The ratio of the horizontal range to the maximum height for a projectile launched at $$45^{\circ}$$ is 4.

## Question2:

**step1 Analyze the Impact of Doubling Initial Speed on the Ratio**

To determine how the ratio changes if the initial speed is doubled, we need to re-examine the ratio formula we derived. The ratio of R to H was found to be 4.

$$\frac{R}{H} = 4$$

Notice that when we calculated the ratio $$\frac{R}{H}$$, the initial speed ($$v_0$$) terms cancelled out. This indicates that the ratio itself does not depend on the specific initial speed of the projectile, only on the launch angle.

**step2 Conclude the Effect of Doubling the Initial Speed**

Since the initial speed ($$v_0$$) terms cancel out in the ratio of horizontal range to maximum height, doubling the initial speed will not change this ratio. Both the range and the height will be affected, but their relationship to each other (the ratio) will remain constant.

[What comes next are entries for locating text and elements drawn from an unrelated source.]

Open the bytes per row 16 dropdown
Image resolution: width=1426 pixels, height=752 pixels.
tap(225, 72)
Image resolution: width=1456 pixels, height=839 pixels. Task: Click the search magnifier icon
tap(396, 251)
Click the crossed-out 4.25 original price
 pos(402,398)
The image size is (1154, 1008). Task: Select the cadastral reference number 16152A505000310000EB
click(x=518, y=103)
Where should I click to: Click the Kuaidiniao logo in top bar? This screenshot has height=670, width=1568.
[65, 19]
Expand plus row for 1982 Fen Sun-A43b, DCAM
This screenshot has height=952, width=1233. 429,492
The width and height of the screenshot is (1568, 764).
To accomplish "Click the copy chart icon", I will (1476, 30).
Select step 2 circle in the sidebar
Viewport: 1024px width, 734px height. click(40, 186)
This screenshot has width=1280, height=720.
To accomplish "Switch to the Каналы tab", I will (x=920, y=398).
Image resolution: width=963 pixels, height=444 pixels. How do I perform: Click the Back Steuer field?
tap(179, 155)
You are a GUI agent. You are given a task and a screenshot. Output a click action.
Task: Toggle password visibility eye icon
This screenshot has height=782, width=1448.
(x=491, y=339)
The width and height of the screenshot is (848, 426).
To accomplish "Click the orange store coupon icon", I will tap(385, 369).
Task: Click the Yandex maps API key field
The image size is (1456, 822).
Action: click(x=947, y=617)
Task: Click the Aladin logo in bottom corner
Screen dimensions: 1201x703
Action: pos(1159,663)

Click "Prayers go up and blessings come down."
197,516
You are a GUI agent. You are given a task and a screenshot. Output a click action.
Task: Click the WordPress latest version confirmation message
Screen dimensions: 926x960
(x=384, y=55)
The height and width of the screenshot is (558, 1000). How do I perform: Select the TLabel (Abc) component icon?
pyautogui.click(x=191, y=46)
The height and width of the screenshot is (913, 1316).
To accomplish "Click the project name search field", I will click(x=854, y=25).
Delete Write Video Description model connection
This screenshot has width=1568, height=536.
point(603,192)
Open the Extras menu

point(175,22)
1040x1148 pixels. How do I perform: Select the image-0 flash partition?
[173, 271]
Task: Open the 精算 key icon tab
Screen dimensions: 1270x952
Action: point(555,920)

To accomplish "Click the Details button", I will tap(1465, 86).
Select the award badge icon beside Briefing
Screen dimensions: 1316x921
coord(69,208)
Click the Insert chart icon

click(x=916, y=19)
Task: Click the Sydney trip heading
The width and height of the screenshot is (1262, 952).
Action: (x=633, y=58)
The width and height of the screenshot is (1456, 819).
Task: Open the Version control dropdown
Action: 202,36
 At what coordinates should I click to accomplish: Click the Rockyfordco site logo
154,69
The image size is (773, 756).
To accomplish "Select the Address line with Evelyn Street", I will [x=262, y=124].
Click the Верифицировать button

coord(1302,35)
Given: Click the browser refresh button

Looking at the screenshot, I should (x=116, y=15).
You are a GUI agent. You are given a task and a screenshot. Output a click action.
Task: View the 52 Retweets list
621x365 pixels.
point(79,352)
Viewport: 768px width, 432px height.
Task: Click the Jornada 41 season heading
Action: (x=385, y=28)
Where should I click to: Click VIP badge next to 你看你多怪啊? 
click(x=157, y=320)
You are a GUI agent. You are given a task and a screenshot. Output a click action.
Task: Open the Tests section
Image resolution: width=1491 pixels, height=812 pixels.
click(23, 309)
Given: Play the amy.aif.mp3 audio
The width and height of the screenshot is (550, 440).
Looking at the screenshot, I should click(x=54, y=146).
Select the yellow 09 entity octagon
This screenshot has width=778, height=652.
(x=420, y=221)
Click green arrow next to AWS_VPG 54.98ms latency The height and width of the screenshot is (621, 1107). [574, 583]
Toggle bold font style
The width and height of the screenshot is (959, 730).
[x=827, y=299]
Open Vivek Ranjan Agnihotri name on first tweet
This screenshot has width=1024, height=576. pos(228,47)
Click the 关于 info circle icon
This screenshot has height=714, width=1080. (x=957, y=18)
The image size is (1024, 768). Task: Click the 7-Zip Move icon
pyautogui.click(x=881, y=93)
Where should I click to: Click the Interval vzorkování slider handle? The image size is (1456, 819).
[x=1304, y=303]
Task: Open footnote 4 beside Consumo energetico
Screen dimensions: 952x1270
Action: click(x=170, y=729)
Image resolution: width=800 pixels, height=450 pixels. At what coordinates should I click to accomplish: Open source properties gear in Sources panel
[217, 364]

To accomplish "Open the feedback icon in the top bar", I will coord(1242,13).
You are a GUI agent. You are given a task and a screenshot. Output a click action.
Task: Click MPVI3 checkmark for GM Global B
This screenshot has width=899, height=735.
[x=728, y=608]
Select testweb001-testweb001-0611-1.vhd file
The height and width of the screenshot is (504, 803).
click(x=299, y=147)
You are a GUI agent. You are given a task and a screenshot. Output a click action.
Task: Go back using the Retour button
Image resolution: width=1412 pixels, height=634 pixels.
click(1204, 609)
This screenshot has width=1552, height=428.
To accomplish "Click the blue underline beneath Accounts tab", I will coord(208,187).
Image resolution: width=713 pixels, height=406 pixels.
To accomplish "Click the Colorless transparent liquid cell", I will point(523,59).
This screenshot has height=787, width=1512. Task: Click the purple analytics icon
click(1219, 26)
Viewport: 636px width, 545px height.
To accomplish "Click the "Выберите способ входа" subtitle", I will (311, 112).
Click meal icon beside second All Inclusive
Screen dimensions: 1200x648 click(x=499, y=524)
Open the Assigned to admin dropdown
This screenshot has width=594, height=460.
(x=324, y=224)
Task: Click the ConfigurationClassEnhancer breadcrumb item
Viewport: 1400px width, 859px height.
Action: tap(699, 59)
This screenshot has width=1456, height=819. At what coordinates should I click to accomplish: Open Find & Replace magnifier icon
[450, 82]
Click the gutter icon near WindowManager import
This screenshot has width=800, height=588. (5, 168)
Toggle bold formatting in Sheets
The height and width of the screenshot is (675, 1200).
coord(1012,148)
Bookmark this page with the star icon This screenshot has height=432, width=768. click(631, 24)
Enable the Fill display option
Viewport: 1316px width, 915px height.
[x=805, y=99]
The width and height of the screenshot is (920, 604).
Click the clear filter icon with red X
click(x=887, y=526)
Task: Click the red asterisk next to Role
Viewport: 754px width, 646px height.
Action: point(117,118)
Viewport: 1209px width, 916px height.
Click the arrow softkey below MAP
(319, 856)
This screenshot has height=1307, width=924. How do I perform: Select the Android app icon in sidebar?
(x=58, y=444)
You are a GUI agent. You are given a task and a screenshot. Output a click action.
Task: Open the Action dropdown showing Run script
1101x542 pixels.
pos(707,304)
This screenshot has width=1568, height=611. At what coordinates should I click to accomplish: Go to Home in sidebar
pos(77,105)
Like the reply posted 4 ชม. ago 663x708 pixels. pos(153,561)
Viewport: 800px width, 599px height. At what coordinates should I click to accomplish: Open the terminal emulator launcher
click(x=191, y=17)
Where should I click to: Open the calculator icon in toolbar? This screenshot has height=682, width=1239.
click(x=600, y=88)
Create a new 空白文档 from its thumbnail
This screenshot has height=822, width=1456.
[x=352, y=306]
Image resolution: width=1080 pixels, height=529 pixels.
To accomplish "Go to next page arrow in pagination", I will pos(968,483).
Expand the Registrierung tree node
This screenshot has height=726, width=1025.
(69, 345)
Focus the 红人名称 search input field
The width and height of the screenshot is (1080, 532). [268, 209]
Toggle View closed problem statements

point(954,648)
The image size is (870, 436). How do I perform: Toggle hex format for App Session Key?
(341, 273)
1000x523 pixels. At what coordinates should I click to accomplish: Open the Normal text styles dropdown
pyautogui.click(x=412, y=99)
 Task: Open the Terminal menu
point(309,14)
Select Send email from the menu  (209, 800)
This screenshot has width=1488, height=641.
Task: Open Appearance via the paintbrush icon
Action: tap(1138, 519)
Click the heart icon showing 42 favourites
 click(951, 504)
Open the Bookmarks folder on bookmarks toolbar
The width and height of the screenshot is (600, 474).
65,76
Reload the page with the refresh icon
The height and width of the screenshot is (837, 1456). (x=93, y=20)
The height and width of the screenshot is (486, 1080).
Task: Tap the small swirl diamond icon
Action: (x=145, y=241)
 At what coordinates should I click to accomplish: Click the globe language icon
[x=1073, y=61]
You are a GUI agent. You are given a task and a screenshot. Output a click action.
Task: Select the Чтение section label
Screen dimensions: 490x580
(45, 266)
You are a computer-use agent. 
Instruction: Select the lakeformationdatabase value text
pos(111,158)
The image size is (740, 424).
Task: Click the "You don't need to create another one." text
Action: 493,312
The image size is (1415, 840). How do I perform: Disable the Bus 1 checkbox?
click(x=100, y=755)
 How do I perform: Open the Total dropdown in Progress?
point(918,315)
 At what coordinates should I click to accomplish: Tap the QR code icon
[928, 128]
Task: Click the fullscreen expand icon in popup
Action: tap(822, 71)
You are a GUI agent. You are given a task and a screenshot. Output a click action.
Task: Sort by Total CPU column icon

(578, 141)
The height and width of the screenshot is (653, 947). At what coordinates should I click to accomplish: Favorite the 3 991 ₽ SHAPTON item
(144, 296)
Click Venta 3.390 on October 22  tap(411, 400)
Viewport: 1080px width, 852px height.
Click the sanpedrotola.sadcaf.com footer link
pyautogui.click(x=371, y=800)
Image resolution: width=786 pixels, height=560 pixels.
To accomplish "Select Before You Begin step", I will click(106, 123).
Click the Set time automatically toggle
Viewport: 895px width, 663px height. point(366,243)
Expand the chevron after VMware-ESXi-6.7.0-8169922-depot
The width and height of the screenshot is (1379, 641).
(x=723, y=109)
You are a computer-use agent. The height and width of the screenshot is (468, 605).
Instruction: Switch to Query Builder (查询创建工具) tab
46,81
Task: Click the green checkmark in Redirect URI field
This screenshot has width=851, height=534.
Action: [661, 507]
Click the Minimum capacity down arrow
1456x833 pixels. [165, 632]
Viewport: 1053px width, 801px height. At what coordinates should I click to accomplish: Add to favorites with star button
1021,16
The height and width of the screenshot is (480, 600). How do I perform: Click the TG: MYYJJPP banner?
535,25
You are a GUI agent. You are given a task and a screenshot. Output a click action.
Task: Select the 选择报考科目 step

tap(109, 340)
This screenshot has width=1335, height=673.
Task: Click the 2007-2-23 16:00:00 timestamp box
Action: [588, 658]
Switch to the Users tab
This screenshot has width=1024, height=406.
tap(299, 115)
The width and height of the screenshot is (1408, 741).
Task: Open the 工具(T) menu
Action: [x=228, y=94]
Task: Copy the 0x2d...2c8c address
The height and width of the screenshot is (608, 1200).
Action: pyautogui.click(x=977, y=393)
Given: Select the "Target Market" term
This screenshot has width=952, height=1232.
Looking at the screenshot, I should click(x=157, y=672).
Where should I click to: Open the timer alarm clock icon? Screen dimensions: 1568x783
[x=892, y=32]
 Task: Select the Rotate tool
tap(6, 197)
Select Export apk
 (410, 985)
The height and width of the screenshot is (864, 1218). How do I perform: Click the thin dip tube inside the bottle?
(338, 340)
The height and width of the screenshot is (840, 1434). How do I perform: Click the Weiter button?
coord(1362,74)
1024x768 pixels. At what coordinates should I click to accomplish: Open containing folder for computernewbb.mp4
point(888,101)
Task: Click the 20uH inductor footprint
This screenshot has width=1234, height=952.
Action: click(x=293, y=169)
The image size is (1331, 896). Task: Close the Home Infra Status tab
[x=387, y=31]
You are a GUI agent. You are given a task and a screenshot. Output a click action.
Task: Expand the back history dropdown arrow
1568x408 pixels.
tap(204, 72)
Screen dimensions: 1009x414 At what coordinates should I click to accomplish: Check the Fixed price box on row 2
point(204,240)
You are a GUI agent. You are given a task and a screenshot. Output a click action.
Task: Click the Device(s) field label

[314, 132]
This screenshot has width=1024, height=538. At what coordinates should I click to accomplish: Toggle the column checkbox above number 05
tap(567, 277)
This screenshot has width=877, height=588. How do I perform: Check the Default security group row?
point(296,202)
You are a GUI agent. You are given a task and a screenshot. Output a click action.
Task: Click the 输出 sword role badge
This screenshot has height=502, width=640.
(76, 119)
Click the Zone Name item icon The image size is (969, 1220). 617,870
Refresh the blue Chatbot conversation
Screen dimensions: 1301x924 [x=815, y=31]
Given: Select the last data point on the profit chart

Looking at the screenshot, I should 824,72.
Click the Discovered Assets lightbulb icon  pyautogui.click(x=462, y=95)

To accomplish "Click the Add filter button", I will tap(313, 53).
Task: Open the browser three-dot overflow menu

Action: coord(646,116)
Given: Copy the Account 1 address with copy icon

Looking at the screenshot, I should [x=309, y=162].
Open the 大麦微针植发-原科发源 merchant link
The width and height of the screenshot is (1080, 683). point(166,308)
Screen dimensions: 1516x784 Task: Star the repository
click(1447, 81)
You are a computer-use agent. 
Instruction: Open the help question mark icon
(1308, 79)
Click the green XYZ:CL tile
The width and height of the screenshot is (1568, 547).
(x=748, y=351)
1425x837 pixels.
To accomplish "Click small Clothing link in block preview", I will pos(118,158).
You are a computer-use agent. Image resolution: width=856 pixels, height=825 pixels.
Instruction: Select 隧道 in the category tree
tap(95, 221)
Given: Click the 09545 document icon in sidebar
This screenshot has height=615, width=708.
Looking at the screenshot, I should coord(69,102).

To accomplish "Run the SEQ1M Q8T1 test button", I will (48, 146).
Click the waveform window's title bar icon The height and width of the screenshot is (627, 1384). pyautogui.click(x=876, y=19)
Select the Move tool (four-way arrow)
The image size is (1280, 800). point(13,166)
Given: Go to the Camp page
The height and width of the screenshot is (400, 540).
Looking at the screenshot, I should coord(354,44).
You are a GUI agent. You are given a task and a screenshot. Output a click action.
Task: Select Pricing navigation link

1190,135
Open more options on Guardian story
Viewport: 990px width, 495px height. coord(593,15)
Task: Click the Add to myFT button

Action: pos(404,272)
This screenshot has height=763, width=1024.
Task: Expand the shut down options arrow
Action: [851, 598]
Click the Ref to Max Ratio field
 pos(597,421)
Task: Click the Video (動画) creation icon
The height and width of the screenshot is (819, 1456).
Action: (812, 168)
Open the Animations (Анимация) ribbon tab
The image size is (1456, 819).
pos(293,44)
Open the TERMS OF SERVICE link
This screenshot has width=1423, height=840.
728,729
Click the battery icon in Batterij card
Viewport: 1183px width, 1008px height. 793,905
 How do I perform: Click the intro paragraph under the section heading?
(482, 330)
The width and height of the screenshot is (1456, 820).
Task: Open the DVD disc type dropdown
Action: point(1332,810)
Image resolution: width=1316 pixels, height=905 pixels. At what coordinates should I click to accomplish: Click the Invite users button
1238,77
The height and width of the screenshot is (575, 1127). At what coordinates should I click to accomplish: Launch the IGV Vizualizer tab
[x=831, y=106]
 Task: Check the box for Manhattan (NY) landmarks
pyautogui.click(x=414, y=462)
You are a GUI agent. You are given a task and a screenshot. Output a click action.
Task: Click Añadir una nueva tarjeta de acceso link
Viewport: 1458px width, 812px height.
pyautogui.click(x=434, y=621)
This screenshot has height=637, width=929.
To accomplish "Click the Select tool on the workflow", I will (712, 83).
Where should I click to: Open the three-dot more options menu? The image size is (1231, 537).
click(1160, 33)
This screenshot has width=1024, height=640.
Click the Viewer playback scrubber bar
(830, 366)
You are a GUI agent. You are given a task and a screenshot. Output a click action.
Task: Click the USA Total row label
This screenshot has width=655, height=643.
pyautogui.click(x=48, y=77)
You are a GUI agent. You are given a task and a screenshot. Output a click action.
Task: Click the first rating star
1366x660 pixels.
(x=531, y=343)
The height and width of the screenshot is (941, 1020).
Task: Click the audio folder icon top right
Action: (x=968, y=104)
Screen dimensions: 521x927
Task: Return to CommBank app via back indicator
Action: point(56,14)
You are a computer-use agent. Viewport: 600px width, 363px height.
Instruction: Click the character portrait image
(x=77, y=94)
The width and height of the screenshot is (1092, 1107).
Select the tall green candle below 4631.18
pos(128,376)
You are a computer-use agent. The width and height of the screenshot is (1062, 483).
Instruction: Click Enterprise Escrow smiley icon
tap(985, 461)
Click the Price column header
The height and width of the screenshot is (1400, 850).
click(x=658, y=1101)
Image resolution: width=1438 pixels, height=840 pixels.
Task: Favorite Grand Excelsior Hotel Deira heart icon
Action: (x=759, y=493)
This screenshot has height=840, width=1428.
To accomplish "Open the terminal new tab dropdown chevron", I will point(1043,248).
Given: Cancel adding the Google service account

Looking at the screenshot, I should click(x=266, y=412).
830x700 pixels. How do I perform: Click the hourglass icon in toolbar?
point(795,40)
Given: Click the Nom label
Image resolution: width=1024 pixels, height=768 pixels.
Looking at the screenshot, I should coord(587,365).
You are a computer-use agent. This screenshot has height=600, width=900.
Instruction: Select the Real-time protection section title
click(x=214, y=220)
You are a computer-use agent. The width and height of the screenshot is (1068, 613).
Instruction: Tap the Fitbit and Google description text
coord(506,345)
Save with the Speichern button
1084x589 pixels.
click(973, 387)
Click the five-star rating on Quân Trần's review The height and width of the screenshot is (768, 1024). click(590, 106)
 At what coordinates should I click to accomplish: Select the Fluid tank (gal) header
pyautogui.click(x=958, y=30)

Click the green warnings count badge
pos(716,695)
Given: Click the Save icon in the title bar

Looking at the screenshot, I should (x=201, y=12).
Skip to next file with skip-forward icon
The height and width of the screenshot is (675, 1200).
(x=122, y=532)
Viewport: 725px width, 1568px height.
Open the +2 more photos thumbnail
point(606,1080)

$$R_{new} = \frac{(2v_0)^2}{g} = \frac{4v_0^2}{g} = 4R_{old}$$

$$H_{new} = \frac{(2v_0)^2}{4g} = \frac{4v_0^2}{4g} = \frac{v_0^2}{g} = 4H_{old}$$

$$\frac{R_{new}}{H_{new}} = \frac{4R_{old}}{4H_{old}} = \frac{R_{old}}{H_{old}} = 4$$

Therefore, the ratio of the horizontal range to the maximum height remains unchanged if the initial speed of the projectile is doubled.